- _EXERCISE DESCRIPTION_: Check each line of the material below, and copy it if it holds the string "bolt".

★ ★ ★

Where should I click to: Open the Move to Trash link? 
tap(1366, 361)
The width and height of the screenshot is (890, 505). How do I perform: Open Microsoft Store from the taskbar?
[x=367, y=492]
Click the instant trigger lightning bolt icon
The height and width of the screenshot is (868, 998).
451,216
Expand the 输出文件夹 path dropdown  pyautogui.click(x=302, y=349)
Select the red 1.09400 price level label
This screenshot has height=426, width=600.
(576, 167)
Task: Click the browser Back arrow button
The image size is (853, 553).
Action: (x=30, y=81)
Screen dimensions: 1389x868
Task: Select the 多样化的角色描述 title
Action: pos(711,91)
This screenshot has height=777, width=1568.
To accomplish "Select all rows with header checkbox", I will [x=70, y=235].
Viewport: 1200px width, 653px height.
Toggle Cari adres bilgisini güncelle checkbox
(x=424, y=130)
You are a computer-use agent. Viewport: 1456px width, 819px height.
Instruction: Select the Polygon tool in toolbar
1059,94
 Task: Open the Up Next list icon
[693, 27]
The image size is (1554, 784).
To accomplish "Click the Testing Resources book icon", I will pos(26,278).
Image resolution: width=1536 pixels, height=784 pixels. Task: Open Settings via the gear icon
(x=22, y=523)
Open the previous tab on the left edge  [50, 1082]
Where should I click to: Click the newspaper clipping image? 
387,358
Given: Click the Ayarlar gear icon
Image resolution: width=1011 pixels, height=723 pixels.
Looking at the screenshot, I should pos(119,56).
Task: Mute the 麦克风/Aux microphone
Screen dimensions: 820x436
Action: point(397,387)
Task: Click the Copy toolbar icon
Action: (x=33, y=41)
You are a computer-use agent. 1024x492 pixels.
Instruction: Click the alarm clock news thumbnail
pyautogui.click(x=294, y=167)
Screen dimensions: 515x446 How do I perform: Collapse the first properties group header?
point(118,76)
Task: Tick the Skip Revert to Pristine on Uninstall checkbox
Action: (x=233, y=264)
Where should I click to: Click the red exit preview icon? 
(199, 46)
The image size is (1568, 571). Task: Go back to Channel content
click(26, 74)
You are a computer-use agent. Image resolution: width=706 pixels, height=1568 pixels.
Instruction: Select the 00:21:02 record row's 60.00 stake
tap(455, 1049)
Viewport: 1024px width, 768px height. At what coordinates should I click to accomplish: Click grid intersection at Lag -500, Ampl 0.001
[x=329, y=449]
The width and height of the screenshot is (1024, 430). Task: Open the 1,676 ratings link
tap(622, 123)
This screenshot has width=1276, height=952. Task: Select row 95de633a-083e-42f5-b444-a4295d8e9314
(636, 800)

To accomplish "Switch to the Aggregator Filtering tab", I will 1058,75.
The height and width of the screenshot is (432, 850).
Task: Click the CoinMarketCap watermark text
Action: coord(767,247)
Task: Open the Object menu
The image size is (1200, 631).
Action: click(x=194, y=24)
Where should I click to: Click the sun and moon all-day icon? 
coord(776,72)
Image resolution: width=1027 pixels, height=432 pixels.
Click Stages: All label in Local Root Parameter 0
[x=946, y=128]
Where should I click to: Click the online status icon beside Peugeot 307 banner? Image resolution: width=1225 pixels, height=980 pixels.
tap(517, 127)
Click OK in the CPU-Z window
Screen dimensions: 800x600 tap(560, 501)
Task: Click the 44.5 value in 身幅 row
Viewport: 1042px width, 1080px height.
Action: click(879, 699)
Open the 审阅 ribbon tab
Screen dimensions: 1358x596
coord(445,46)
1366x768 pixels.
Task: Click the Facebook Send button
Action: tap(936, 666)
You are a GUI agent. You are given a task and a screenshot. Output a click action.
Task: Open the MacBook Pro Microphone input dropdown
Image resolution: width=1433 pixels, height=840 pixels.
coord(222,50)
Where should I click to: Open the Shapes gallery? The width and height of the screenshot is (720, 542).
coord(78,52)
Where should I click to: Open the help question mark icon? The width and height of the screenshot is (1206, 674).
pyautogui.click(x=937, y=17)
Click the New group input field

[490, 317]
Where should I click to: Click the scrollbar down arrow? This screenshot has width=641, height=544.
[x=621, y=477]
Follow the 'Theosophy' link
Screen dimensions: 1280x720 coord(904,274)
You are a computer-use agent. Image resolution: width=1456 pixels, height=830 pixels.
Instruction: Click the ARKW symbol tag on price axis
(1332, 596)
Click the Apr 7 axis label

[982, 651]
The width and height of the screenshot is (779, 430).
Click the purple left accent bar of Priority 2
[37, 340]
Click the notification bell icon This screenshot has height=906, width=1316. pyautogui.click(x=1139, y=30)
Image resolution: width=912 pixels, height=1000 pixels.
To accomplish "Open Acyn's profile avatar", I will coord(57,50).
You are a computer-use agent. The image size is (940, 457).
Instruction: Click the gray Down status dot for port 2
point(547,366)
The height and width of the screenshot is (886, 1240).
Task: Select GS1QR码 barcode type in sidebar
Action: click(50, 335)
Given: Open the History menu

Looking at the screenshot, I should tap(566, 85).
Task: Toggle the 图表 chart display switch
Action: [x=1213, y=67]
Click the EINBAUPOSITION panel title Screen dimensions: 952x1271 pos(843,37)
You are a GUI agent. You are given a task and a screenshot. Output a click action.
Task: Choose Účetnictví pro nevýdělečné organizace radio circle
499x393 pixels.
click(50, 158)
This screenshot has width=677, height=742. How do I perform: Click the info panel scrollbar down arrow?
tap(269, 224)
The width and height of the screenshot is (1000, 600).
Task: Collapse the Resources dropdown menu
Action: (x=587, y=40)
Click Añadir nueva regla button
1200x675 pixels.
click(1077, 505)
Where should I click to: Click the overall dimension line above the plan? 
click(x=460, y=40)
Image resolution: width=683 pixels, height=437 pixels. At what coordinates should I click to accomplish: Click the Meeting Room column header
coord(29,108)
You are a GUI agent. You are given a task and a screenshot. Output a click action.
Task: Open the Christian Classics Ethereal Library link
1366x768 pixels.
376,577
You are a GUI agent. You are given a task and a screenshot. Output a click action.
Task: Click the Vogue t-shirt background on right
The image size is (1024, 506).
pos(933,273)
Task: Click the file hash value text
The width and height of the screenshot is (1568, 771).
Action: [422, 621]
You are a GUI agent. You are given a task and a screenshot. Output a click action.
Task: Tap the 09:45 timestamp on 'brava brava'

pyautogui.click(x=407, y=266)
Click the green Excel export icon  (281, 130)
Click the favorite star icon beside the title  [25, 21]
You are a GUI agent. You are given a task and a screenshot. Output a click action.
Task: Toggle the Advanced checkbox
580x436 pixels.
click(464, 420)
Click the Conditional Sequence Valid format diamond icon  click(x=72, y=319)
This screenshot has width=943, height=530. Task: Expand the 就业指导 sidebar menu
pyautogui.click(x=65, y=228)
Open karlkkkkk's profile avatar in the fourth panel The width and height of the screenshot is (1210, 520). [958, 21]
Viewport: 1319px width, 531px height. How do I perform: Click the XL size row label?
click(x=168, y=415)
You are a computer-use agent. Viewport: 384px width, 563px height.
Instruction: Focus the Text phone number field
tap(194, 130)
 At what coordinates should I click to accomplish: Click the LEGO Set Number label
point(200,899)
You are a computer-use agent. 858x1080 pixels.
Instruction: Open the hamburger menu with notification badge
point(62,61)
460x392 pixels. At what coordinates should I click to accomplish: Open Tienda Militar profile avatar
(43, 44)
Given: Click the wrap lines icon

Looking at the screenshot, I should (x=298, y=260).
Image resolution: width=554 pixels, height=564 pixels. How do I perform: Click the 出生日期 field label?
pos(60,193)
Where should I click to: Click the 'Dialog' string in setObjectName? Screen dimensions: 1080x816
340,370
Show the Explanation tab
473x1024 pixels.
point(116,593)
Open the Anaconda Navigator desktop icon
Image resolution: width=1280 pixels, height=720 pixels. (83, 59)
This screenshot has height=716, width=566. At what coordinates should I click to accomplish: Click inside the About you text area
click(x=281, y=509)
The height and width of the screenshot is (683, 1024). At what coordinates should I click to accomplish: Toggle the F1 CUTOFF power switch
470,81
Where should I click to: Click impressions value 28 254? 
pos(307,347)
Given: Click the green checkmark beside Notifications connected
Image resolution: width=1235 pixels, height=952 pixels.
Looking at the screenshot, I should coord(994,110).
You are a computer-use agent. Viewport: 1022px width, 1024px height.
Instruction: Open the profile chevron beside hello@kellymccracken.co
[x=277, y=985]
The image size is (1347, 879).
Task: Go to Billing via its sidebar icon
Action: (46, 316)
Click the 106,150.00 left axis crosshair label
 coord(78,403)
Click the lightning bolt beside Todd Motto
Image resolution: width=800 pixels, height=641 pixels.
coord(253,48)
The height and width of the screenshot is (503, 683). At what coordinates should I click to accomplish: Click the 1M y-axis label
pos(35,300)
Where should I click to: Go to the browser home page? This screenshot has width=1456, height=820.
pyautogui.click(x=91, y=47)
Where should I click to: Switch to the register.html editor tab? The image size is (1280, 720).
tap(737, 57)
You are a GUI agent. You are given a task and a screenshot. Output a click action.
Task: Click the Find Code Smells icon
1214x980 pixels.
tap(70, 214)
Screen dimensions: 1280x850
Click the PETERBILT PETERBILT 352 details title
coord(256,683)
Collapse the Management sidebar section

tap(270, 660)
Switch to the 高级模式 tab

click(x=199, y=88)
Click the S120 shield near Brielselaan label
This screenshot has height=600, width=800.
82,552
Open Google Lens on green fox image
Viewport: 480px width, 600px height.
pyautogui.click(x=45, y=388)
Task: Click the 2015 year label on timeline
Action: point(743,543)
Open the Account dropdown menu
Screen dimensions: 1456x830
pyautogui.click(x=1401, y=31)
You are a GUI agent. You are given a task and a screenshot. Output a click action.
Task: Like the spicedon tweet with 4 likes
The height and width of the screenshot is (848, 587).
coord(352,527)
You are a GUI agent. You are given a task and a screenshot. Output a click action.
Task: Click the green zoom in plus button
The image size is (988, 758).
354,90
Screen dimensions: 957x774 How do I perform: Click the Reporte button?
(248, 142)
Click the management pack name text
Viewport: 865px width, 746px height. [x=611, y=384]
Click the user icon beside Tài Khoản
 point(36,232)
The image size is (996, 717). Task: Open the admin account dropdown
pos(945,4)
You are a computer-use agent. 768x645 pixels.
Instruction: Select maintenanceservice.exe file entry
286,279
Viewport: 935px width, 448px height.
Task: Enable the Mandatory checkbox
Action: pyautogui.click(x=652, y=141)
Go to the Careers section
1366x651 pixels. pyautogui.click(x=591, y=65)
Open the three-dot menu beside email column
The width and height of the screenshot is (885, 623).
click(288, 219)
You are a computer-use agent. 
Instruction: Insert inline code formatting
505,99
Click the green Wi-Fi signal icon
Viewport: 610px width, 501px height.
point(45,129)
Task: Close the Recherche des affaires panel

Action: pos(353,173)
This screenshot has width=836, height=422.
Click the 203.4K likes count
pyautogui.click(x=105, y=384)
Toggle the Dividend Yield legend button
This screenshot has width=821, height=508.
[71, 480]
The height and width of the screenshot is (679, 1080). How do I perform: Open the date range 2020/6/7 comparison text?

★ ★ ★

- _ANSWER BOX_:
Click the instant trigger lightning bolt icon
Click the lightning bolt beside Todd Motto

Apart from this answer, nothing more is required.